About                   

When I was a child, my father’s work meant that we moved frequently and lived in many different parts of the world. At the age of four, we were living in Ufa in the USSR, before moving to Abu Dhabi. When I was eight, we settled in northern China, in Manchuria, where we lived for five years. This was in the late 1970s and early 1980s, and China was very different from the country we know today.

In both Russia and China we lived in small, austere apartments, and living conditions were often harsh. Despite the extreme cold, I spent most of my free time outdoors, wandering and playing in the nearby dump, searching for “treasures” to make my first pieces of jewelry. I was often bored, and I believe it was during those moments that my inner imaginative world began to develop.

From our apartment in Liaoyang, all I could see was a road where trucks, buses, military vehicles, and bicycles passed by. Behind us stretched an empty lot. There were no trees, no greenery in sight. People wore clothes in dark, muted tones. It seemed that my entire world was composed of grays and blacks, dark blues, and a little khaki.

At that time my contact with art was rare, except during occasional visits to temples or certain factories. Once a year we visited our family in Paris. On the way back, before taking the twelve-hour train ride to Liaoyang, we spent a few days in Beijing, where we visited the Forbidden City, the Temple of Heaven, and the Great Wall. I was fascinated. I also remember being deeply captivated by traditional Chinese paintings—horses and vaporous landscapes painted in ink on rice paper.

Around the age of thirteen my parents divorced and we moved back to France. It was a major upheaval. My mother enrolled me in the private school where she taught French, Ancient Greek, and Latin. The students wore designer clothes, and I suddenly discovered a world I knew nothing about: fashion and its social codes. For many reasons, returning to France was a shock. I felt profoundly out of place. In response, I shaved my head and became part of the Parisian punk scene of the time. It was my way of expressing my refusal of what was happening to me. I had to readjust and learn how to live in Europe.

At eighteen I left home to begin my studies. I loved that period of freedom and discovery. I studied Art History at the Sorbonne, where I obtained a Master’s degree. After my studies, life called me back to Asia. I moved to Singapore, where I worked in several art galleries.

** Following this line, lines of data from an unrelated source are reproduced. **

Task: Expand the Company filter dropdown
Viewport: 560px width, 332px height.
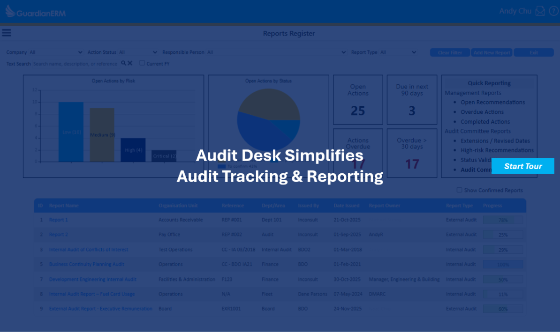Action: pyautogui.click(x=56, y=52)
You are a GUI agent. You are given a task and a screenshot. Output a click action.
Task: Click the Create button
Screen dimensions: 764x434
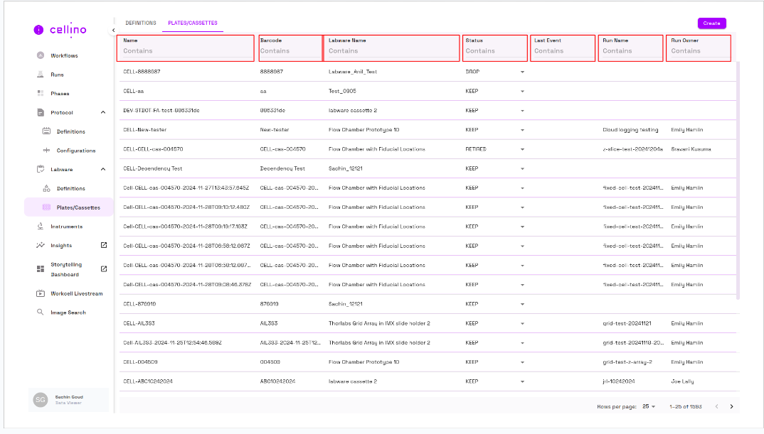click(x=711, y=23)
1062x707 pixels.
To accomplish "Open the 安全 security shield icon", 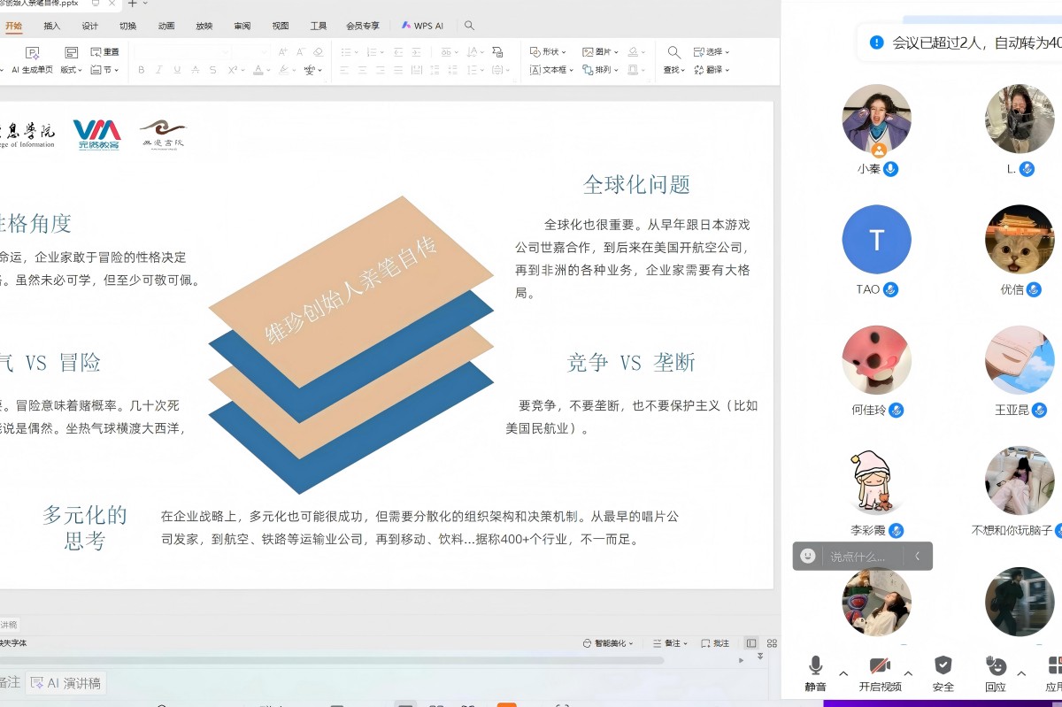I will click(x=943, y=666).
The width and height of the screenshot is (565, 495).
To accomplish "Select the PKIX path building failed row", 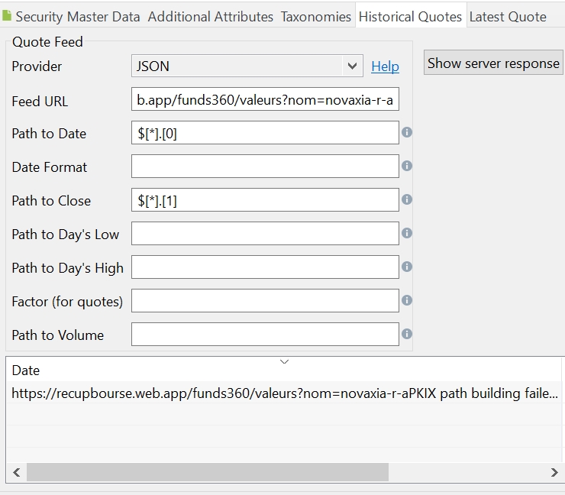I will click(284, 394).
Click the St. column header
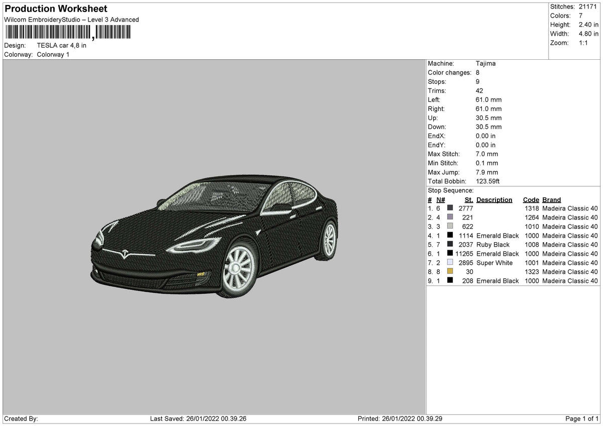This screenshot has height=426, width=603. [x=468, y=199]
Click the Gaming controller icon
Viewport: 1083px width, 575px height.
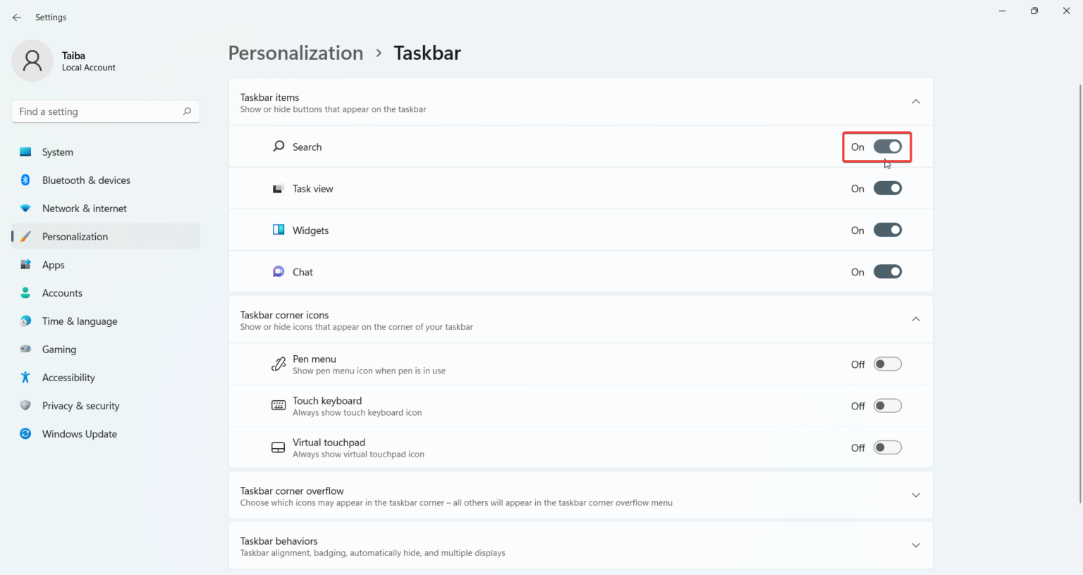25,350
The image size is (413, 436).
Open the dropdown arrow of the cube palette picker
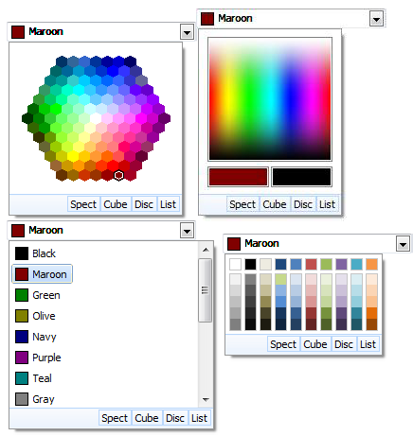[403, 244]
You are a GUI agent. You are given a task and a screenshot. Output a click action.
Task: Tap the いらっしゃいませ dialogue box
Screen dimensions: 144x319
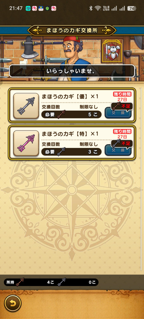tap(72, 71)
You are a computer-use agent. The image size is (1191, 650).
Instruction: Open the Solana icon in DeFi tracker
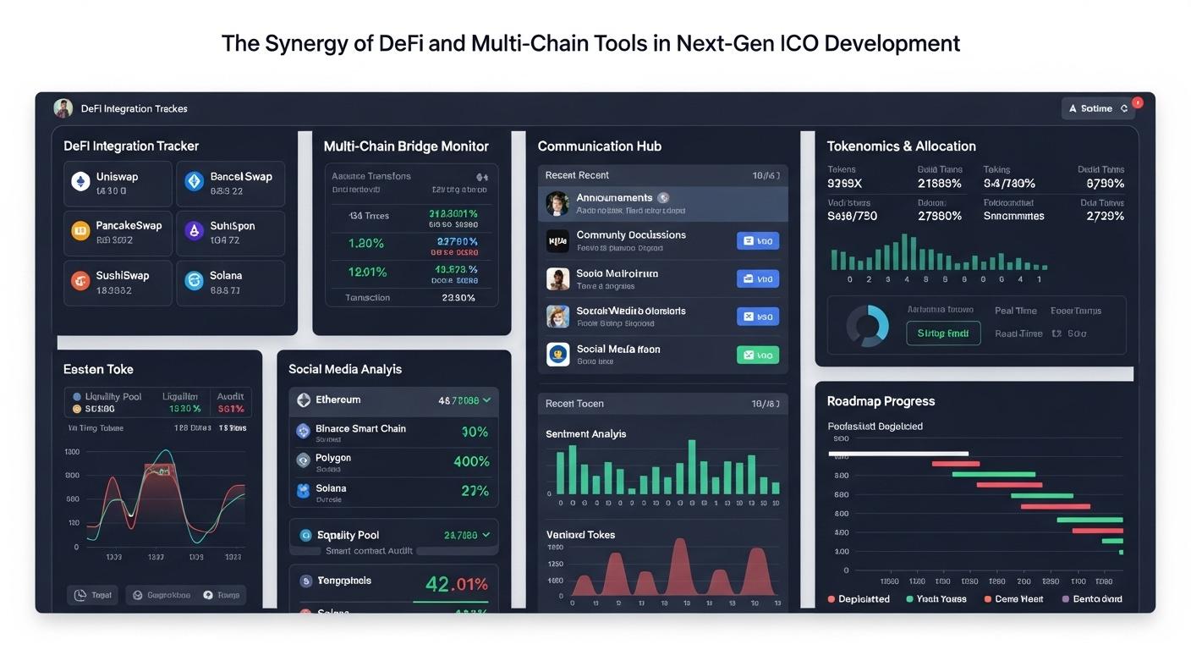click(x=195, y=281)
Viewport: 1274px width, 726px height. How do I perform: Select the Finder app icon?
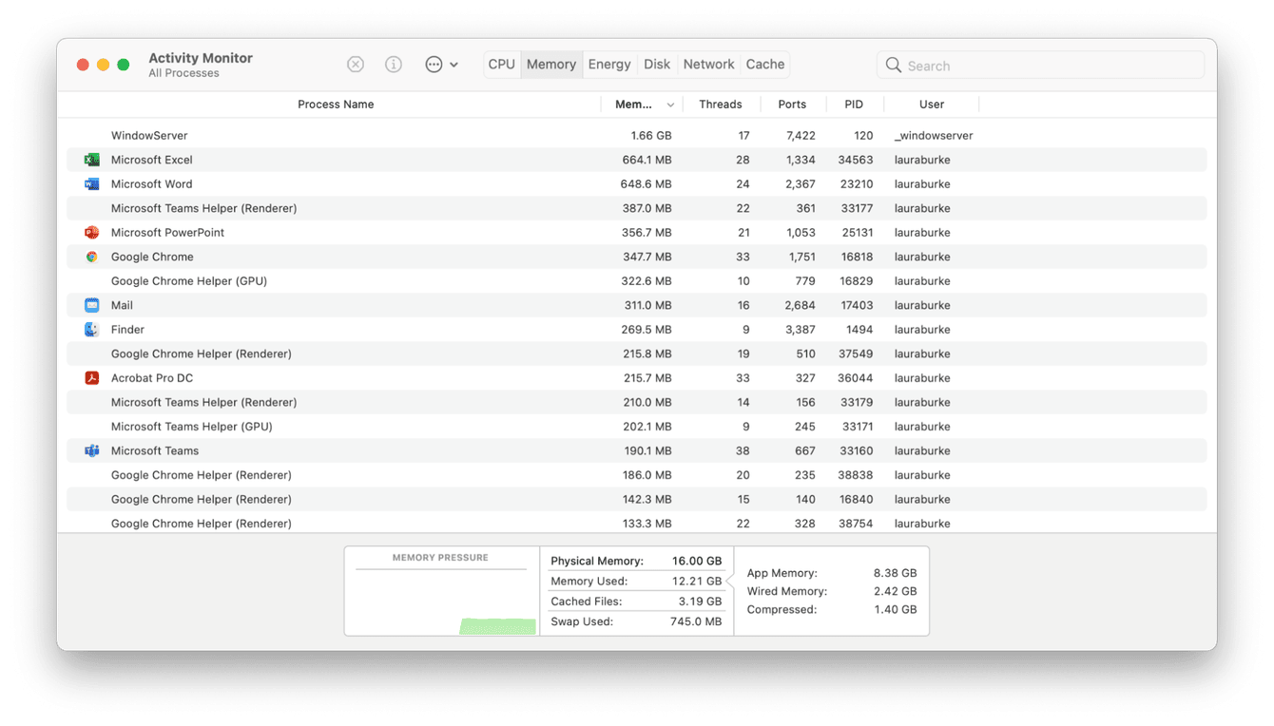(91, 329)
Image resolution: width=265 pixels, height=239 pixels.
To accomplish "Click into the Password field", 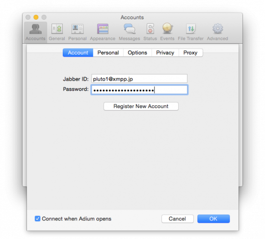I will (x=139, y=90).
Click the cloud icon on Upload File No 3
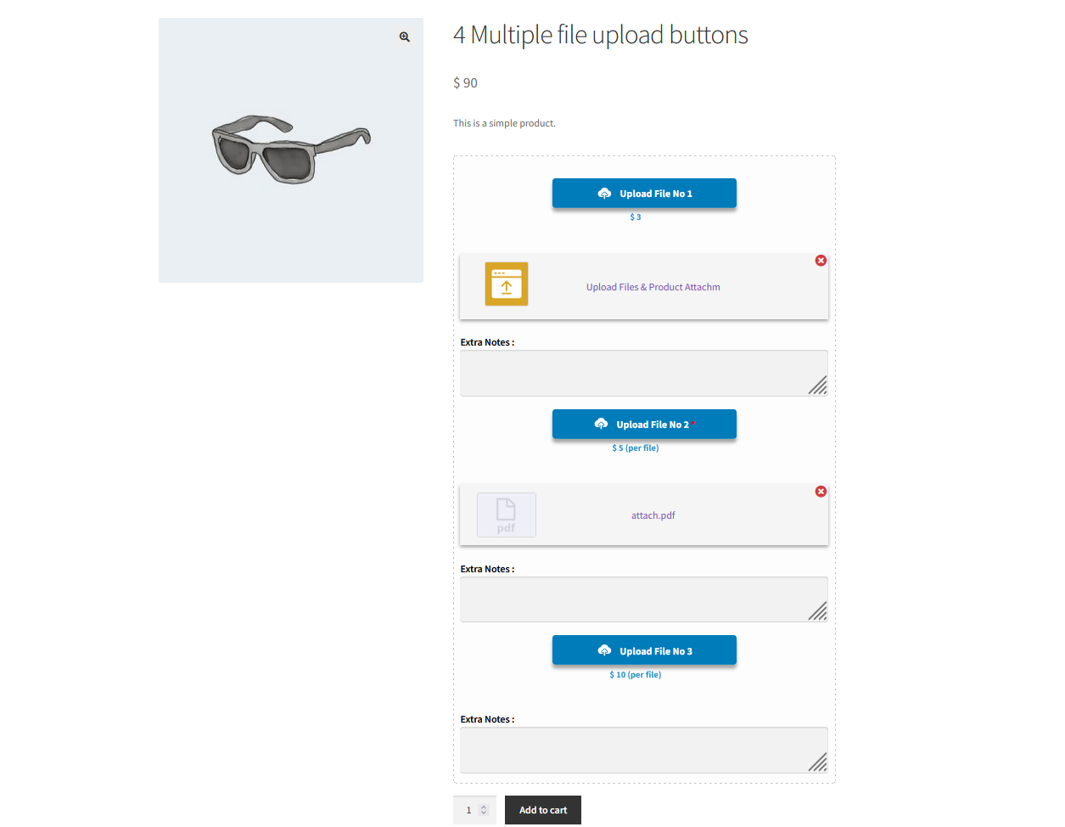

It was there that I discovered and began collecting Southeast Asian art.

Life continued to take me to other places: New York, then Pondicherry, where I worked as an artists’ agent. India left a deep impression on me. I was overwhelmed by the intensity of its scents and colors. I loved everything about it.

I later returned to Paris, where I collaborated on the Fondation Cartier website before moving to Lisbon. There I studied contemporary jewelry making. It was a revelation: my childhood creations from found materials were already a form of art, carrying within them the continuity of my artistic language today.

Today I live between Basel, Paris, and Lisbon. Through all these journeys and experiences, one constant has remained: my art. In one way or another, I have always created.

My experience of the world runs through my work. I am particularly drawn to women and their place in society, and I am fascinated by the ways human beings interact with one another and with nature. Sometimes these relationships are beautiful, sometimes painful.

Strange figures often appear in my work,  beings that do not conform to traditional standards of beauty. My characters may have two heads, be covered in spots, or display asymmetrical forms. They reflect life as it is: imperfect, fragile, and marked by fractures.

For a long time, I drew in silence, showing my work to no one and questioning its legitimacy. There were moments when I tried to stop painting. I told myself it was unnecessary, that life demanded more practical things, that raising three children left no room for such a fragile pursuit, and that taking time for my art was a luxury, not a priority. And yet, I could not stop. Creating has always been a need, almost an obsession, something essential.

Today, after raising my children and rebuilding my life across different countries, I dedicate myself fully to my practice, a commitment that, despite doubt, has always been there.